Même si les anciens programmes pensaient l’enseignement du français en termes de solidarité didactique, les expressions « un cours autonome », « un contenu spécifique », « une progression propre » plaidaient en faveur d’un cloisonnement des activités. En outre, dans l’ancienne conjoncture, la grammaire occupait la place d’une discipline à part entière où les programmes se préoccupaient essentiellement de doter l’élève d’une connaissance grammaticale complète sans que l’intégration des activités ne soit prioritaire ou obligatoire. Cela traduit une vieille croyance selon laquelle l’apprentissage d’une langue étrangère ou seconde doit passer par une bonne pratique de l’analyse grammaticale et une connaissance approfondie des faits de syntaxe et de morphologie. D’emblée, dans les textes officiels relatifs à la conjoncture précédente, on présentait la grammaire comme une référence indispensable dans l’enseignement du français. Cette position se trouve amplement justifiée par les propriétés intrinsèques à la langue française : le français est réputé pour être une langue à morphologie lourde. Cette langue est aussi caractérisée par une syntaxe structurée selon des règles dont l’ensemble constitue un système complexe. Mais ce qui complique davantage les choses, c’est que le respect de la norme est plus important, en français, que pour d’autres langues ; un tel respect se manifeste dans l’usage de certains agencements syntaxiques.

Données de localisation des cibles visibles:
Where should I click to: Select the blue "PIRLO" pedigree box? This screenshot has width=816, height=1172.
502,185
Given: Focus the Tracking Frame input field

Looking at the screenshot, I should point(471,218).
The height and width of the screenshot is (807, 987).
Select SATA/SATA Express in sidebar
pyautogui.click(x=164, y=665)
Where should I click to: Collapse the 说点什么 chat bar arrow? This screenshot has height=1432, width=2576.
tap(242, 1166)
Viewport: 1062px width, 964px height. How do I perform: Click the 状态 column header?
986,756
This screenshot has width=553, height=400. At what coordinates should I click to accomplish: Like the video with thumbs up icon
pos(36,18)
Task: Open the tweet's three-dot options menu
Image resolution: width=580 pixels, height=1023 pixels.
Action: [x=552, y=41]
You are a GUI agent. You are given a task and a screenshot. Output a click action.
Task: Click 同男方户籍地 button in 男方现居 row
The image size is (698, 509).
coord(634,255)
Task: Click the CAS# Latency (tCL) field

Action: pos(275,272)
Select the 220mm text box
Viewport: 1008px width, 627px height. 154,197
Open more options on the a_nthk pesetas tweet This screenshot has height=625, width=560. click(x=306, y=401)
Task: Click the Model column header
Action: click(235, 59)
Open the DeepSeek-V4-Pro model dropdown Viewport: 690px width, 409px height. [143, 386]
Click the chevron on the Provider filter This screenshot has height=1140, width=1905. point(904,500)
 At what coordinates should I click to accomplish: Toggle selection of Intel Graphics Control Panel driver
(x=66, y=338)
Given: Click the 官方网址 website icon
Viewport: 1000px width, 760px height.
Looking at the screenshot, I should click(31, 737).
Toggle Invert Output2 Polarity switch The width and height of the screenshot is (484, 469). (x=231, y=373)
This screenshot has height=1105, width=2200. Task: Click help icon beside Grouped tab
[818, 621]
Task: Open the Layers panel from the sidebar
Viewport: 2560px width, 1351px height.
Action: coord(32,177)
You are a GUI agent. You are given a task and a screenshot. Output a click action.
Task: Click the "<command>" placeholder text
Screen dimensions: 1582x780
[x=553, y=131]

** Consigne **
Selon l'extrait cité, de quelle réputation jouit la langue française ?

** Corrigé **
Le français est réputé pour être une langue à morphologie lourde.